Problem description » Reproduce all the data, character for character.

Data to use »
────

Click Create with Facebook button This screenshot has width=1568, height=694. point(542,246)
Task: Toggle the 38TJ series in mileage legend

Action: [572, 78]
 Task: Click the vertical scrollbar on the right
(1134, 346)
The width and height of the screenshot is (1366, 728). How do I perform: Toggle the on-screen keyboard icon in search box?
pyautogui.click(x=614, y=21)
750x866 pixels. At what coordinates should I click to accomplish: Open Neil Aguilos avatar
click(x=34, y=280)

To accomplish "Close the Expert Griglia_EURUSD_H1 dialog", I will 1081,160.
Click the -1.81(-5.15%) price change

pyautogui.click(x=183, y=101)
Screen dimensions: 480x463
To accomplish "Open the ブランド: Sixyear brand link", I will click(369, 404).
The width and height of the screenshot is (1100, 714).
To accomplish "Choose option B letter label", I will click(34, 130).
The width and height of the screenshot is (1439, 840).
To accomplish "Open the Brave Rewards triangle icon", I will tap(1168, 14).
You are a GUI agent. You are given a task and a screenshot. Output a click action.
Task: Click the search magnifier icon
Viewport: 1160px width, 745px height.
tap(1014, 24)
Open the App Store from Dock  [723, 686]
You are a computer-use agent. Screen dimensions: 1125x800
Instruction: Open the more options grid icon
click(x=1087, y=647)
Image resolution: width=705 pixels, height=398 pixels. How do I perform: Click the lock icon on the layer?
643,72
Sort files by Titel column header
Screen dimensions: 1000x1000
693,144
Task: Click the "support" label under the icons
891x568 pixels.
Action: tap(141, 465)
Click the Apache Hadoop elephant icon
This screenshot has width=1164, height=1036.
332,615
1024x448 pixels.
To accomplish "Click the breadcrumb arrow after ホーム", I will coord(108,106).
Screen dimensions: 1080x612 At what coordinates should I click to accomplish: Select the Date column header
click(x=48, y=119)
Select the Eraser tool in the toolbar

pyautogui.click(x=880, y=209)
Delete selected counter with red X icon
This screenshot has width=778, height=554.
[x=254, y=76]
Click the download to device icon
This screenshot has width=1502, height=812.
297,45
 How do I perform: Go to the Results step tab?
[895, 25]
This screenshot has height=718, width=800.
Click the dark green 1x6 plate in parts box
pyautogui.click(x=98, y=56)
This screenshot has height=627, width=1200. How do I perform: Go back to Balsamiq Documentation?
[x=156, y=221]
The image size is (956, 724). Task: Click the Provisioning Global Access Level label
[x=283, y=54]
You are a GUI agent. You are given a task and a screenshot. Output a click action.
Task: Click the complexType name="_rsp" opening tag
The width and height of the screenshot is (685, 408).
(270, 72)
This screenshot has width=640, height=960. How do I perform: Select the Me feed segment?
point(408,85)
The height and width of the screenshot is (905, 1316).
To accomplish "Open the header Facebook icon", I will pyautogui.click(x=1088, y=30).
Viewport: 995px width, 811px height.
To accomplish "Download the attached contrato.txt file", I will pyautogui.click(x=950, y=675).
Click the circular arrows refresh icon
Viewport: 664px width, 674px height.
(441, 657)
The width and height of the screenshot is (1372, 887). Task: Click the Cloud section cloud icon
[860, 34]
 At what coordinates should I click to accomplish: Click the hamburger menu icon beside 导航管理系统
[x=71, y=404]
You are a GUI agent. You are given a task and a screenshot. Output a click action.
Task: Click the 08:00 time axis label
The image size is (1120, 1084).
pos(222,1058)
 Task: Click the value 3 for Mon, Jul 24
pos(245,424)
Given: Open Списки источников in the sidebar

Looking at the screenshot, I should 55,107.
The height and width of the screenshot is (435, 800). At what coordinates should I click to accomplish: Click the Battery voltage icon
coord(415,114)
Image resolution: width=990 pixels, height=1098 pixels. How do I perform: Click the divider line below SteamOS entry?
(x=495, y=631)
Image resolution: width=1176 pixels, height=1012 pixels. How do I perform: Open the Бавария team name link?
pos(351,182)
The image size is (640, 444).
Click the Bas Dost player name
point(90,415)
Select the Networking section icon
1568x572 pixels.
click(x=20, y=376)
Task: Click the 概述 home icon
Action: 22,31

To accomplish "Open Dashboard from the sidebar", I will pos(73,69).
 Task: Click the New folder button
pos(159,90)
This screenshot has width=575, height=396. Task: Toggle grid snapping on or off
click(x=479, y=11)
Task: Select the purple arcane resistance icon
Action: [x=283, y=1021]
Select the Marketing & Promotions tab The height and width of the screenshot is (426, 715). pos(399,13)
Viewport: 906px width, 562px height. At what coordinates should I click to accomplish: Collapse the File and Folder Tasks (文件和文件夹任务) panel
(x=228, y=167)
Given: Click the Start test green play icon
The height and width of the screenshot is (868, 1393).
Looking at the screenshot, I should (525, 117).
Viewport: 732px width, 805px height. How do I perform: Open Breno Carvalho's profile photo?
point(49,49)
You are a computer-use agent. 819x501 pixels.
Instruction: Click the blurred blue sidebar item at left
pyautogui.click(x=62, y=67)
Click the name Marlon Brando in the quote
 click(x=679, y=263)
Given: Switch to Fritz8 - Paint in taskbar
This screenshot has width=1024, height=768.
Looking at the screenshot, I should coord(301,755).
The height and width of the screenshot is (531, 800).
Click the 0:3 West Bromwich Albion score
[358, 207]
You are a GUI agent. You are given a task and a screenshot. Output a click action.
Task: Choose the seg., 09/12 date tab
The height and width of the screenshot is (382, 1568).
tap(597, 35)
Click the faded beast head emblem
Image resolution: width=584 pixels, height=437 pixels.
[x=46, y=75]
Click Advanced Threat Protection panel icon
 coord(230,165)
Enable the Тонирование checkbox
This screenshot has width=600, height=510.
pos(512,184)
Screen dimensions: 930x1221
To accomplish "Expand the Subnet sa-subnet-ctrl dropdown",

────

Your response »
Click Create with Facebook button This screenshot has width=1568, height=694. point(542,246)
Task: Toggle the 38TJ series in mileage legend

Action: [572, 78]
 Task: Click the vertical scrollbar on the right
(1134, 346)
The width and height of the screenshot is (1366, 728). How do I perform: Toggle the on-screen keyboard icon in search box?
pyautogui.click(x=614, y=21)
750x866 pixels. At what coordinates should I click to accomplish: Open Neil Aguilos avatar
click(x=34, y=280)

To accomplish "Close the Expert Griglia_EURUSD_H1 dialog", I will 1081,160.
Click the -1.81(-5.15%) price change

pyautogui.click(x=183, y=101)
Screen dimensions: 480x463
To accomplish "Open the ブランド: Sixyear brand link", I will click(369, 404).
The width and height of the screenshot is (1100, 714).
To accomplish "Choose option B letter label", I will click(34, 130).
The width and height of the screenshot is (1439, 840).
To accomplish "Open the Brave Rewards triangle icon", I will tap(1168, 14).
You are a GUI agent. You are given a task and a screenshot. Output a click action.
Task: Click the search magnifier icon
Viewport: 1160px width, 745px height.
tap(1014, 24)
Open the App Store from Dock  [723, 686]
You are a computer-use agent. Screen dimensions: 1125x800
Instruction: Open the more options grid icon
click(x=1087, y=647)
Image resolution: width=705 pixels, height=398 pixels. How do I perform: Click the lock icon on the layer?
643,72
Sort files by Titel column header
Screen dimensions: 1000x1000
693,144
Task: Click the "support" label under the icons
891x568 pixels.
Action: tap(141, 465)
Click the Apache Hadoop elephant icon
This screenshot has width=1164, height=1036.
332,615
1024x448 pixels.
To accomplish "Click the breadcrumb arrow after ホーム", I will coord(108,106).
Screen dimensions: 1080x612 At what coordinates should I click to accomplish: Select the Date column header
click(x=48, y=119)
Select the Eraser tool in the toolbar

pyautogui.click(x=880, y=209)
Delete selected counter with red X icon
This screenshot has width=778, height=554.
[x=254, y=76]
Click the download to device icon
This screenshot has width=1502, height=812.
297,45
 How do I perform: Go to the Results step tab?
[895, 25]
This screenshot has height=718, width=800.
Click the dark green 1x6 plate in parts box
pyautogui.click(x=98, y=56)
This screenshot has height=627, width=1200. How do I perform: Go back to Balsamiq Documentation?
[x=156, y=221]
The image size is (956, 724). Task: Click the Provisioning Global Access Level label
[x=283, y=54]
You are a GUI agent. You are given a task and a screenshot. Output a click action.
Task: Click the complexType name="_rsp" opening tag
The width and height of the screenshot is (685, 408).
(270, 72)
This screenshot has width=640, height=960. How do I perform: Select the Me feed segment?
point(408,85)
The height and width of the screenshot is (905, 1316).
To accomplish "Open the header Facebook icon", I will pyautogui.click(x=1088, y=30).
Viewport: 995px width, 811px height.
To accomplish "Download the attached contrato.txt file", I will pyautogui.click(x=950, y=675).
Click the circular arrows refresh icon
Viewport: 664px width, 674px height.
(441, 657)
The width and height of the screenshot is (1372, 887). Task: Click the Cloud section cloud icon
[860, 34]
 At what coordinates should I click to accomplish: Click the hamburger menu icon beside 导航管理系统
[x=71, y=404]
You are a GUI agent. You are given a task and a screenshot. Output a click action.
Task: Click the 08:00 time axis label
The image size is (1120, 1084).
pos(222,1058)
 Task: Click the value 3 for Mon, Jul 24
pos(245,424)
Given: Open Списки источников in the sidebar

Looking at the screenshot, I should 55,107.
The height and width of the screenshot is (435, 800). At what coordinates should I click to accomplish: Click the Battery voltage icon
coord(415,114)
Image resolution: width=990 pixels, height=1098 pixels. How do I perform: Click the divider line below SteamOS entry?
(x=495, y=631)
Image resolution: width=1176 pixels, height=1012 pixels. How do I perform: Open the Бавария team name link?
pos(351,182)
The image size is (640, 444).
Click the Bas Dost player name
point(90,415)
Select the Networking section icon
1568x572 pixels.
click(x=20, y=376)
Task: Click the 概述 home icon
Action: 22,31

To accomplish "Open Dashboard from the sidebar", I will pos(73,69).
 Task: Click the New folder button
pos(159,90)
This screenshot has width=575, height=396. Task: Toggle grid snapping on or off
click(x=479, y=11)
Task: Select the purple arcane resistance icon
Action: [x=283, y=1021]
Select the Marketing & Promotions tab The height and width of the screenshot is (426, 715). pos(399,13)
Viewport: 906px width, 562px height. At what coordinates should I click to accomplish: Collapse the File and Folder Tasks (文件和文件夹任务) panel
(x=228, y=167)
Given: Click the Start test green play icon
The height and width of the screenshot is (868, 1393).
Looking at the screenshot, I should (525, 117).
Viewport: 732px width, 805px height. How do I perform: Open Breno Carvalho's profile photo?
point(49,49)
You are a computer-use agent. 819x501 pixels.
Instruction: Click the blurred blue sidebar item at left
pyautogui.click(x=62, y=67)
Click the name Marlon Brando in the quote
 click(x=679, y=263)
Given: Switch to Fritz8 - Paint in taskbar
This screenshot has width=1024, height=768.
Looking at the screenshot, I should coord(301,755).
The height and width of the screenshot is (531, 800).
Click the 0:3 West Bromwich Albion score
[358, 207]
You are a GUI agent. You are given a task and a screenshot. Output a click action.
Task: Choose the seg., 09/12 date tab
The height and width of the screenshot is (382, 1568).
tap(597, 35)
Click the faded beast head emblem
Image resolution: width=584 pixels, height=437 pixels.
[x=46, y=75]
Click Advanced Threat Protection panel icon
 coord(230,165)
Enable the Тонирование checkbox
This screenshot has width=600, height=510.
pos(512,184)
Screen dimensions: 930x1221
To accomplish "Expand the Subnet sa-subnet-ctrl dropdown",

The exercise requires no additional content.